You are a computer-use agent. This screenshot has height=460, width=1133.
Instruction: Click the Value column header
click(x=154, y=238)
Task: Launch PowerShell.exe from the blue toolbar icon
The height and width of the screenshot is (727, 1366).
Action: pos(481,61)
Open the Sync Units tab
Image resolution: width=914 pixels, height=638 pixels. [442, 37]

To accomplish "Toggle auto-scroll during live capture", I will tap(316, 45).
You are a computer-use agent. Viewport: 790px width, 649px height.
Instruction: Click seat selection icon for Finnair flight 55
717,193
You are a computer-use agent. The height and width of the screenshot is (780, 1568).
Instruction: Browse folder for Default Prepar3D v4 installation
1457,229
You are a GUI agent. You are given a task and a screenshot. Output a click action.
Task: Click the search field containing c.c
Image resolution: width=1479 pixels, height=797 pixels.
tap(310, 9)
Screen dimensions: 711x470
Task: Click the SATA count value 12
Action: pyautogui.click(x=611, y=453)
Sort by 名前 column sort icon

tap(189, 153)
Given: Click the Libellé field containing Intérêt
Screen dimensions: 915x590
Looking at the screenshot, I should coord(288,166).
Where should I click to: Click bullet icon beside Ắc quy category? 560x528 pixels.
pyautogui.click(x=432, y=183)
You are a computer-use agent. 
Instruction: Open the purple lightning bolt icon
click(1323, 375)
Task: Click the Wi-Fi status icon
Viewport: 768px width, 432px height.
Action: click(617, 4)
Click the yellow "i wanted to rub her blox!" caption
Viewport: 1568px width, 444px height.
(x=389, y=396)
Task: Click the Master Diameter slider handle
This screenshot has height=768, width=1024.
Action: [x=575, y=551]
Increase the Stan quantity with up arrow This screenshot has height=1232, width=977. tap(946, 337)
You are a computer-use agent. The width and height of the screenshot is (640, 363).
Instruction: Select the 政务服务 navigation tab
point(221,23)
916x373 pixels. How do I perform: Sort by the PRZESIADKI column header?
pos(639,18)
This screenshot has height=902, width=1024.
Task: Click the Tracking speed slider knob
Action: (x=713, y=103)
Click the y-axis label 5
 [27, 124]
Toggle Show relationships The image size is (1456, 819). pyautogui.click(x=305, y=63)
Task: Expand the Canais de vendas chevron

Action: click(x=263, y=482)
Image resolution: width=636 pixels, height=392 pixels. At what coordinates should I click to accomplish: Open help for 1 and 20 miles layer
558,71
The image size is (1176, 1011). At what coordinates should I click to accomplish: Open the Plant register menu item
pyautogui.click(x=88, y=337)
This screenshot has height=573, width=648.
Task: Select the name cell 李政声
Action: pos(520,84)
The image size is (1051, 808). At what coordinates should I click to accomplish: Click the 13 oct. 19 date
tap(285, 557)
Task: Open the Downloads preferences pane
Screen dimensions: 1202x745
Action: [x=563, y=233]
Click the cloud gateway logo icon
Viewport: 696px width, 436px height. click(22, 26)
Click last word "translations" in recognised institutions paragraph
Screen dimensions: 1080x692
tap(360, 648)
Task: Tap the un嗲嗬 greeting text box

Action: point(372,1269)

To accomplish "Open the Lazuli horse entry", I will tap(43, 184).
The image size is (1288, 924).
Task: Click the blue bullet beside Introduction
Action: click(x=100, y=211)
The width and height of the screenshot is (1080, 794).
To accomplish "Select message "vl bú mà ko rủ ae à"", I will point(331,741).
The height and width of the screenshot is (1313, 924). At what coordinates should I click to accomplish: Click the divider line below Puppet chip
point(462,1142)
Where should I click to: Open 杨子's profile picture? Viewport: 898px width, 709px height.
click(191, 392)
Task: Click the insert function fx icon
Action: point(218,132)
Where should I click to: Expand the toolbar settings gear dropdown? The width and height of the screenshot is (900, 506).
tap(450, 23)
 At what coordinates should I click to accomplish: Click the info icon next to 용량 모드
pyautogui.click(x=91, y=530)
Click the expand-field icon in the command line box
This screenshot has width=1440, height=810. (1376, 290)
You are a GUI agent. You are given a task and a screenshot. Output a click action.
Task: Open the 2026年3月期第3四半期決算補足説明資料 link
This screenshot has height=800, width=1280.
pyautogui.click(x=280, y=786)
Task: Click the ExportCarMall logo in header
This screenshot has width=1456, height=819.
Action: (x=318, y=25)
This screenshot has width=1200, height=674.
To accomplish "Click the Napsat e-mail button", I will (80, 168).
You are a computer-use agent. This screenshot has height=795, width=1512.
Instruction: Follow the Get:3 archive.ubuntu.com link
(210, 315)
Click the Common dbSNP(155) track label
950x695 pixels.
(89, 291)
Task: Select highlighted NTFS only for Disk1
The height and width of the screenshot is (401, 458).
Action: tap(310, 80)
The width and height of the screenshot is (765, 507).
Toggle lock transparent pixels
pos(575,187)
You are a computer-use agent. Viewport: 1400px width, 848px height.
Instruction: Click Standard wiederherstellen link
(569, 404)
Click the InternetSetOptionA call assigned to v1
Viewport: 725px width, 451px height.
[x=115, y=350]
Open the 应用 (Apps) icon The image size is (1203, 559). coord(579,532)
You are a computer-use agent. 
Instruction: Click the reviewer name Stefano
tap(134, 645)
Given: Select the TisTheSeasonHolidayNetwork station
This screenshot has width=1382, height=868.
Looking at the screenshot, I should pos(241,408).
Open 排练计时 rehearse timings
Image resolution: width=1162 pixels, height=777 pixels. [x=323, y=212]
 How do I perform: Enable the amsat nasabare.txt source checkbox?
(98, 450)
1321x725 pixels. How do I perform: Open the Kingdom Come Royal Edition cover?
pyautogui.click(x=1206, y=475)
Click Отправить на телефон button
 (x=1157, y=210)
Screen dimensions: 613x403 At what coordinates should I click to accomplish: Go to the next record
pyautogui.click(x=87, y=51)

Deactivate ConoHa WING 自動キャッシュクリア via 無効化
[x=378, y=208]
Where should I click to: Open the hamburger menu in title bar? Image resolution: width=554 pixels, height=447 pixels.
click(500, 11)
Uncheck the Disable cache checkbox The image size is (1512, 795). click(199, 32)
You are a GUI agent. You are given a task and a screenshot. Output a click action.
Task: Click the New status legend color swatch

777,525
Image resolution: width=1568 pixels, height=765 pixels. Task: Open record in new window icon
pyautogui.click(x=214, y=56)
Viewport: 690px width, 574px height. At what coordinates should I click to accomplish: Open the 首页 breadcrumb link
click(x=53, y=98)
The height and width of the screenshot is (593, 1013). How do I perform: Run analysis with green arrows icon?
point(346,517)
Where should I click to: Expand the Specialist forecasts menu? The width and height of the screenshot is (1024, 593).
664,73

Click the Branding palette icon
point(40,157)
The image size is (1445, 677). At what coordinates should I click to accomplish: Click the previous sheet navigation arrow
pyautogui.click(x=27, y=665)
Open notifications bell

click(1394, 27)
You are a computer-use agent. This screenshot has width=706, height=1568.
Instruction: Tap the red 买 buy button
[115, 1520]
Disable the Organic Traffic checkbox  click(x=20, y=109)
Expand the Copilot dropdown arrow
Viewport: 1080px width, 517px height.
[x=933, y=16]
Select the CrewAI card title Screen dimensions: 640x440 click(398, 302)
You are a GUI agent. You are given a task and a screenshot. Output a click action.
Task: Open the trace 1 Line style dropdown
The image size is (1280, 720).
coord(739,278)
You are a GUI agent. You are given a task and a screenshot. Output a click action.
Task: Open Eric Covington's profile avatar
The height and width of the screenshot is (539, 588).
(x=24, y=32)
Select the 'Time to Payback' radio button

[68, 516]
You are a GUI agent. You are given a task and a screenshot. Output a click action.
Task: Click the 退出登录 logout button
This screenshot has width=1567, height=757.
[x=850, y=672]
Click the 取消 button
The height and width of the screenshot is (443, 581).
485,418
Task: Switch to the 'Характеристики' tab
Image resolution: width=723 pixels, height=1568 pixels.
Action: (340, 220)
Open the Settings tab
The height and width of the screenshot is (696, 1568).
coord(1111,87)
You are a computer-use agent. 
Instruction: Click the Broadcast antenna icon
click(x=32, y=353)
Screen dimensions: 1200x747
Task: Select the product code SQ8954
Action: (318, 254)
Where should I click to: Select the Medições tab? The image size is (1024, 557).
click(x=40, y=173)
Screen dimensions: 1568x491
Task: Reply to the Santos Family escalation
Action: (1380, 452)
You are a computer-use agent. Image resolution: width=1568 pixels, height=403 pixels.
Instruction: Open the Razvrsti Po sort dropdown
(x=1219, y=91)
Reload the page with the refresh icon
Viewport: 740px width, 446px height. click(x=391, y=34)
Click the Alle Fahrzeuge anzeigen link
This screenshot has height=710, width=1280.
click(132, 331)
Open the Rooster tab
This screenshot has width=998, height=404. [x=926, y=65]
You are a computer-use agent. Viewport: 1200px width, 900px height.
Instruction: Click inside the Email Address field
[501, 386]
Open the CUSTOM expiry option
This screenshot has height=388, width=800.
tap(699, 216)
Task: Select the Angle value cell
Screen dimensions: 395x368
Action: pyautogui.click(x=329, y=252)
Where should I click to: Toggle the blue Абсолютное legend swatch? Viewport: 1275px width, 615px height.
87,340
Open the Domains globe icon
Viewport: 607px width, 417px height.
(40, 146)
————
__TO DO__. Write out again, exactly, the lines from the start of the entries up to and including the one with "You are a computer-use agent. The height". Nothing else belongs in the reply.

__ANSWER AREA__.
You are a computer-use agent. This screenshot has height=460, width=1133.
Instruction: Click the Value column header
click(x=154, y=238)
Task: Launch PowerShell.exe from the blue toolbar icon
The height and width of the screenshot is (727, 1366).
Action: pos(481,61)
Open the Sync Units tab
Image resolution: width=914 pixels, height=638 pixels. [442, 37]

To accomplish "Toggle auto-scroll during live capture", I will tap(316, 45).
You are a computer-use agent. Viewport: 790px width, 649px height.
Instruction: Click seat selection icon for Finnair flight 55
717,193
You are a computer-use agent. The height and width of the screenshot is (780, 1568).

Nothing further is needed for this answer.